The disease is characterized by:
- Bone marrow failure or reduced blood cell production (of red and white blood cells and of platelets).
- Congenital abnormalities.
- An increased risk of developing cancer.
Not all of these symptoms necessarily occur.
Symptoms of this disease
Sometimes children with Fanconi Anemia are born with abnormalities that fit the disease, such as missing a thumb, or they have a striking appearance (small head and eyes), are short or have a lot of coffee-colored spots. In other children, there are no typical external characteristics and the diagnosis is only made when they develop bone marrow failure. Children with Fanconi Anemia also often have Myelodysplastic Syndrome or Leukemia. In the case of bone marrow failure and MDS, there are reduced blood cell counts that can cause anemia, infections or bleeding.
How do we make the diagnosis?
Patients with Fanconi Anemia cannot repair damage to the DNA, especially breaks in the chromosomes. By mixing their blood with an agent that causes chromosome breakage, it can be seen whether the body is capable of repairing this. If this does not happen, we can conclude that it is Fanconi Anemia. DNA research is then used to determine which DNA mutation is responsible for the disease. This makes it possible to investigate whether family members have the disease. This is also important to determine whether a sibling could be a donor for stem cell transplantation.

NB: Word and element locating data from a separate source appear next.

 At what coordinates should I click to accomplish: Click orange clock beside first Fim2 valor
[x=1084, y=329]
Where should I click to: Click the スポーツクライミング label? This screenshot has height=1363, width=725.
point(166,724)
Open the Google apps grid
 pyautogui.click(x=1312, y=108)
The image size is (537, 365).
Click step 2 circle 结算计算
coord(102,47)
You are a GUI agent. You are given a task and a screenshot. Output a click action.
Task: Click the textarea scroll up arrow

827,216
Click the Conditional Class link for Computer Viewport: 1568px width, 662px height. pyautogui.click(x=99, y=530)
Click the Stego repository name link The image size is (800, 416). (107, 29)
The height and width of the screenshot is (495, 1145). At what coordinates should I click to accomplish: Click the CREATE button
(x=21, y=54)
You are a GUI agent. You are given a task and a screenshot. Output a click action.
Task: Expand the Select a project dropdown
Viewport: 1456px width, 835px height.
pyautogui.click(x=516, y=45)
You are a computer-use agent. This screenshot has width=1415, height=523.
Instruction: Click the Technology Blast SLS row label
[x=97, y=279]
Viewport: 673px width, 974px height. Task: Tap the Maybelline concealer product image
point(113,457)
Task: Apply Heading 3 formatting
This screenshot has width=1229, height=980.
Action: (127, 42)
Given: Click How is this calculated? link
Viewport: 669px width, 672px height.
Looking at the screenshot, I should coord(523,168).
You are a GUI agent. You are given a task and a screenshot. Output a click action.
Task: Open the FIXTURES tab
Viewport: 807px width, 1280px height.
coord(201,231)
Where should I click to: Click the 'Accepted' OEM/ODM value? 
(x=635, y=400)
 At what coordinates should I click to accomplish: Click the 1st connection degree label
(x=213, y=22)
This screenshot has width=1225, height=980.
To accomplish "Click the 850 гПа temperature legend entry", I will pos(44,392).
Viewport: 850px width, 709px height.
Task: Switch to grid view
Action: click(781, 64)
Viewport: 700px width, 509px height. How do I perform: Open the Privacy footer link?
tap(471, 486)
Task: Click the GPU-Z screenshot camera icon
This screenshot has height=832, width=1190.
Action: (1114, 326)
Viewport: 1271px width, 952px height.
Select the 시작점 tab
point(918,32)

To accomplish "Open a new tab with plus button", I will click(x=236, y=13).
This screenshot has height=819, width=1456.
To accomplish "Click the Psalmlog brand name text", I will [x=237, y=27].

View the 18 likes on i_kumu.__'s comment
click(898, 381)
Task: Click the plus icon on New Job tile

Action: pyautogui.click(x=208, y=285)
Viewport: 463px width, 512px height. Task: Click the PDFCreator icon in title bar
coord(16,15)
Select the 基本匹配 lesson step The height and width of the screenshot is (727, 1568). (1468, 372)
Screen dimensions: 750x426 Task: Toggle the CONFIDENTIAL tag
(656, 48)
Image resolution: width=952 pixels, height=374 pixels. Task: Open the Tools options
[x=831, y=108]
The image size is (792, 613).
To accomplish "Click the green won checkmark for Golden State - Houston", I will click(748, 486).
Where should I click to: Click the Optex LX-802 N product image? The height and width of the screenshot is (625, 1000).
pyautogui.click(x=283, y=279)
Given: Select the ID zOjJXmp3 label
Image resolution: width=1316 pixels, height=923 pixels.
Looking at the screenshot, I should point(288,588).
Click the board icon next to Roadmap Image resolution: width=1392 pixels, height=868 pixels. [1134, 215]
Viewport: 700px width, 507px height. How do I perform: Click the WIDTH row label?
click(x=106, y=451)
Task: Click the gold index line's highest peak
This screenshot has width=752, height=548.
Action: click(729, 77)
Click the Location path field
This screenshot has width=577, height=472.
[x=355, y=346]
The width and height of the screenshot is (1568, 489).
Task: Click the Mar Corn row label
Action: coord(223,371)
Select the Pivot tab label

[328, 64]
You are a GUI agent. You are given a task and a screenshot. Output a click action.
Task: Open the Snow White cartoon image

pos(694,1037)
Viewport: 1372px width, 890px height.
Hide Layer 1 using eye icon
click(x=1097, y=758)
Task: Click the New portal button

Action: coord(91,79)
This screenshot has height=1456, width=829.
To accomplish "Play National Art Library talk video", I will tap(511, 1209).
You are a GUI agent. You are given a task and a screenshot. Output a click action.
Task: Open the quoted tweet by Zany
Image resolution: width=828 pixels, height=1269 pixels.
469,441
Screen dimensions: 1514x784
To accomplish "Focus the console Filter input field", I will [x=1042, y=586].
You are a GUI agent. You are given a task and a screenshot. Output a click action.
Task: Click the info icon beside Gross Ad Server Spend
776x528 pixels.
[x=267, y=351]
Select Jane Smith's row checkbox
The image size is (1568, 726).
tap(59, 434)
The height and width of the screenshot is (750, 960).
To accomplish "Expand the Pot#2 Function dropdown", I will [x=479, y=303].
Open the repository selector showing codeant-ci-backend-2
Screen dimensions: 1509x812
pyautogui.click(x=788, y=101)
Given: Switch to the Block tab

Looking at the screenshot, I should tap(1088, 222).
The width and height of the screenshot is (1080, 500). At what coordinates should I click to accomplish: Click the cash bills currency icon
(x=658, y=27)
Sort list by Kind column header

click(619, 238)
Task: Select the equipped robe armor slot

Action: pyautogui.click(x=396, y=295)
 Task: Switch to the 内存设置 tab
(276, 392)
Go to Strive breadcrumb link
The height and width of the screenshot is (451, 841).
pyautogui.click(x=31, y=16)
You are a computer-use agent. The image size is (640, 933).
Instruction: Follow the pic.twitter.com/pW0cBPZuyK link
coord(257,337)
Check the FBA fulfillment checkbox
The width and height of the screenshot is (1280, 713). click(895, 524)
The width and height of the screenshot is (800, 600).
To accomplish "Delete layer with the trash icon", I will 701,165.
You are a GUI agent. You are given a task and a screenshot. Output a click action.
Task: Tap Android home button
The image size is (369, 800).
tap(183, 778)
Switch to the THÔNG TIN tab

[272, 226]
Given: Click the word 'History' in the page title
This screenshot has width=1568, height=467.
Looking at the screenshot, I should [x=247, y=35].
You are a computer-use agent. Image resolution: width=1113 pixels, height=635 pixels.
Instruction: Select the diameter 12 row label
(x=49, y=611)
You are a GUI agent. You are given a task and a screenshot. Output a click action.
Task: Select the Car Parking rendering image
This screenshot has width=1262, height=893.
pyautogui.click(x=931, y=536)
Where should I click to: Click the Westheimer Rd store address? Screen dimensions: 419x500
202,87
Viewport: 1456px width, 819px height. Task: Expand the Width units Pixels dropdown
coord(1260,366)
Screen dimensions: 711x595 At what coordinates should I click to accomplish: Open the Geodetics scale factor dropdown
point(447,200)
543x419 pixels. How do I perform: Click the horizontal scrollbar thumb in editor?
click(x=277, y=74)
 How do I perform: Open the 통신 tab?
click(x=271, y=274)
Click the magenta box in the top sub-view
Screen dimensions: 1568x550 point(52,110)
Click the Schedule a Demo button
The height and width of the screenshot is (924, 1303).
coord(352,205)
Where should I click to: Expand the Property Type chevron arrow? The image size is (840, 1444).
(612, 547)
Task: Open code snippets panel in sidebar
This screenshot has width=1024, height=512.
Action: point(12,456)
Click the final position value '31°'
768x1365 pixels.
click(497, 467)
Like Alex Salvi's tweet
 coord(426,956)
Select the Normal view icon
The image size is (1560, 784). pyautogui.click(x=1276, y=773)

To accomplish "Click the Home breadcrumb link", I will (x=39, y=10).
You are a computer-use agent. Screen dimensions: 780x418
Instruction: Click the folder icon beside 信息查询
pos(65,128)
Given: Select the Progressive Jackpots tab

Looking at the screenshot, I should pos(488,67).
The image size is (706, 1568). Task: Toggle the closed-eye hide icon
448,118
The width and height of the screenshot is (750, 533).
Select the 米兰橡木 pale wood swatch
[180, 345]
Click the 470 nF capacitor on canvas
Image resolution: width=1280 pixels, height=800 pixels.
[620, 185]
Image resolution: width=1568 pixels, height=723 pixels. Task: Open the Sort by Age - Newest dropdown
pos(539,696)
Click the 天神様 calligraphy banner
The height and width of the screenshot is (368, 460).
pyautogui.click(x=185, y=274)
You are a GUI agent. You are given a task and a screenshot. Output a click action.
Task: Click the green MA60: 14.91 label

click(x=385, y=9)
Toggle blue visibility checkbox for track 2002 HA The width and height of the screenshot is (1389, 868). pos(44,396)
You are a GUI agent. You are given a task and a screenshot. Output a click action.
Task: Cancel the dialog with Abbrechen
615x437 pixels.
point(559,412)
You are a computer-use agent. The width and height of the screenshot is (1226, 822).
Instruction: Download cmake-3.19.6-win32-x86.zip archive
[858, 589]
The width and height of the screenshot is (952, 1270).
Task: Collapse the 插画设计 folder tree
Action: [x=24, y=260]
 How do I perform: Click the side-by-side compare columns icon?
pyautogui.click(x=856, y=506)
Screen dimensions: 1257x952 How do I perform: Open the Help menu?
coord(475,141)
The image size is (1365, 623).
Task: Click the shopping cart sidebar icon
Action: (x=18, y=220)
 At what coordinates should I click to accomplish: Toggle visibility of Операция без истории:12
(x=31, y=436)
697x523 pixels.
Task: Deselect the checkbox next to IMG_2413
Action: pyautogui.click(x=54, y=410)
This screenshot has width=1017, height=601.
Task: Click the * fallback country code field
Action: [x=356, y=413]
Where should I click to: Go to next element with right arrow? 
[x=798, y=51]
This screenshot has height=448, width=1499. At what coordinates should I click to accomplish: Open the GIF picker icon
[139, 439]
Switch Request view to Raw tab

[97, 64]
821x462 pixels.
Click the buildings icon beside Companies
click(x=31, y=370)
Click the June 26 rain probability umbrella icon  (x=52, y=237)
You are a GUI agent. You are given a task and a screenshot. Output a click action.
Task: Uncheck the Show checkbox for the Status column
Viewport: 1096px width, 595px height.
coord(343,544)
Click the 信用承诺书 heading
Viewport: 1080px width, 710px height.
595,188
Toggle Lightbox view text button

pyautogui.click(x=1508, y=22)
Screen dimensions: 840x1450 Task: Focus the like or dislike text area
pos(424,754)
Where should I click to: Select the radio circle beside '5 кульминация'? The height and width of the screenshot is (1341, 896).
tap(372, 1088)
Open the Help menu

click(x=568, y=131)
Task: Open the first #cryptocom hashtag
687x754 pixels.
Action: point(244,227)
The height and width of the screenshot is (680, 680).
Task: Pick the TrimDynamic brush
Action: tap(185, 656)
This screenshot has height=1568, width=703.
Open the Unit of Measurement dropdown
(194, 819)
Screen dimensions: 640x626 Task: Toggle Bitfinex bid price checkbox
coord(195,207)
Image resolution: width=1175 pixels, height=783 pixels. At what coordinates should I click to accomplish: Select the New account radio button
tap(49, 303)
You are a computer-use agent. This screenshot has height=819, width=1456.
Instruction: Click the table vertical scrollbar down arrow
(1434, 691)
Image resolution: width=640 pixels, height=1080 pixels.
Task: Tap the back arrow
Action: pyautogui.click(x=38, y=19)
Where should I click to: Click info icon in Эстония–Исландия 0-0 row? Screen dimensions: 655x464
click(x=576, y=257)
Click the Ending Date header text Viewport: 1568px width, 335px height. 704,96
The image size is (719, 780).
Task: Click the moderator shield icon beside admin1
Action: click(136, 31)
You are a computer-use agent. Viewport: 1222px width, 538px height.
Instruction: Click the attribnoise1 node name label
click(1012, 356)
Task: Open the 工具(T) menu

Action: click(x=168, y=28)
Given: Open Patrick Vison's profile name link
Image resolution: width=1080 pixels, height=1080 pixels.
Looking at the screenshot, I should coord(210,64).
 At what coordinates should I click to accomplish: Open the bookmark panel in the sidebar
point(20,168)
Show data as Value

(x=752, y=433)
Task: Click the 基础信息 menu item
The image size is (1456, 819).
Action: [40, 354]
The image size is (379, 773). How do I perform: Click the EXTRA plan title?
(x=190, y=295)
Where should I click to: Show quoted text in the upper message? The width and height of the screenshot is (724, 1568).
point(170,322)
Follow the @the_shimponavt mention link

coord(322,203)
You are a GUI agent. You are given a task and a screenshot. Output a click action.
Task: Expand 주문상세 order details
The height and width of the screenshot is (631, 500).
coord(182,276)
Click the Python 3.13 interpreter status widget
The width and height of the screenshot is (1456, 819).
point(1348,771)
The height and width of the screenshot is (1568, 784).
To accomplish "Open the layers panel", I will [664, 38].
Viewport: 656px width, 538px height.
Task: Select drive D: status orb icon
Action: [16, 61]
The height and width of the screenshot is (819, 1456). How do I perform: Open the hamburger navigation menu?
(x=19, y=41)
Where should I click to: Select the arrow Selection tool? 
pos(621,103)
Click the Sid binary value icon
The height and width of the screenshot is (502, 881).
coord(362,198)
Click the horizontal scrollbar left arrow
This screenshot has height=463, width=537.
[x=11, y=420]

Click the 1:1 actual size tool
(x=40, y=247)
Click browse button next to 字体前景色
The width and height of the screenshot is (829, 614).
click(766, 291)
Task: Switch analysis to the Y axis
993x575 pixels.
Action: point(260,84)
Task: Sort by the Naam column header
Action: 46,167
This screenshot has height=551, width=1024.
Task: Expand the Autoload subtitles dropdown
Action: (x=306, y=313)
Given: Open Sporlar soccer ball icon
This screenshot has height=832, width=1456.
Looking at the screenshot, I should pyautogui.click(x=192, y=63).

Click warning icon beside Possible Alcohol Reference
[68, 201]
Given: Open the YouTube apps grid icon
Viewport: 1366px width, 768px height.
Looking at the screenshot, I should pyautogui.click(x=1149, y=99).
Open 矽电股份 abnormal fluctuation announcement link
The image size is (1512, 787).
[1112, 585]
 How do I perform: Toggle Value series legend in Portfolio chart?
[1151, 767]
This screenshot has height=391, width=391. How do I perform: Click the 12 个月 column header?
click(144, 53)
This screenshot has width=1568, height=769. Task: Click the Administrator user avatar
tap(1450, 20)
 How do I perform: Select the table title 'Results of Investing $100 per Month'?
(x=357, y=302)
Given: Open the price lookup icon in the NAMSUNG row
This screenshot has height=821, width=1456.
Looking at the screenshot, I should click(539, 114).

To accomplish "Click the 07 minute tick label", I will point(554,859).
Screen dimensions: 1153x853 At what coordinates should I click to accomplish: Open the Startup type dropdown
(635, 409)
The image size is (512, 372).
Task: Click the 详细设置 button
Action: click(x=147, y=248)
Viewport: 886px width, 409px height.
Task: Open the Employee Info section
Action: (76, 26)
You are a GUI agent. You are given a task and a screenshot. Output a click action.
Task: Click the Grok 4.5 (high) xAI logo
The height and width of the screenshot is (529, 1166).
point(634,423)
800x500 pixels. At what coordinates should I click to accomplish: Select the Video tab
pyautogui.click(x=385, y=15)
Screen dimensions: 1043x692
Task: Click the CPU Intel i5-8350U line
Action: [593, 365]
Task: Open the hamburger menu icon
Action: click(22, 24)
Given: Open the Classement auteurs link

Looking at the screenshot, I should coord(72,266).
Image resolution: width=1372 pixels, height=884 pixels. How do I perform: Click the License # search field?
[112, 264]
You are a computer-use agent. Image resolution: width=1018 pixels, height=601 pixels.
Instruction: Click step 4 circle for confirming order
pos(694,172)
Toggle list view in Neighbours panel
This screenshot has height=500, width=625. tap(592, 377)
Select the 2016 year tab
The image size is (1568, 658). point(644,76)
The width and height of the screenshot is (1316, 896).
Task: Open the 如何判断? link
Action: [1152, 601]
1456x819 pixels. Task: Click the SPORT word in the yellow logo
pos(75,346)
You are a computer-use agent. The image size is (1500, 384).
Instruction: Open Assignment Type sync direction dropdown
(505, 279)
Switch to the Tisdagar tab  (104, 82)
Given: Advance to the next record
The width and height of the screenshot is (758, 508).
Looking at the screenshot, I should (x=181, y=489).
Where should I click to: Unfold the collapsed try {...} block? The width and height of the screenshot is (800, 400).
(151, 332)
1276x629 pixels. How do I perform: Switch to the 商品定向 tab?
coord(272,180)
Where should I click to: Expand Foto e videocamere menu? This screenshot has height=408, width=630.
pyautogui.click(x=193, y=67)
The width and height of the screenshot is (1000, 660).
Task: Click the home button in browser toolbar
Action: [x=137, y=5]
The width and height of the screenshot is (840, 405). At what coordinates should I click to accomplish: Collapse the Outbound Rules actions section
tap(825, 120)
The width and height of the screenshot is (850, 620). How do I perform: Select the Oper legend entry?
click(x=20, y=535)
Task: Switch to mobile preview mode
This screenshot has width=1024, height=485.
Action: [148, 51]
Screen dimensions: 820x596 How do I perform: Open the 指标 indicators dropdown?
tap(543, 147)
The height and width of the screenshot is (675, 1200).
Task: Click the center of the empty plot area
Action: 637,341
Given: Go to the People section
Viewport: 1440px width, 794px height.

Treatment of Fanconi Anemia
Bone marrow failure or MDS in Fanconi Anemia is treated with a stem cell transplantation where blood cell production is replaced by that of a healthy donor. This is an intensive treatment with a risk of complications. If there is a slight reduction in blood cells it means we don't have to use this treatment so we will first try a blood transfusion.
Treatment is usually necessary for the congenital abnormalities and frequently occurring hormonal problems. You will receive information about the required treatment from your medical specialist. In addition, people with Fanconi Anemia are regularly examined for the development of cancer. The care is therefore complex and various specialists are involved. The Princess Máxima Center has a specialized outpatient clinic where children and adults with Fanconi Anemia undergo treatment.
Children with Fanconi Anemia are treated in the Hematology-oncology department.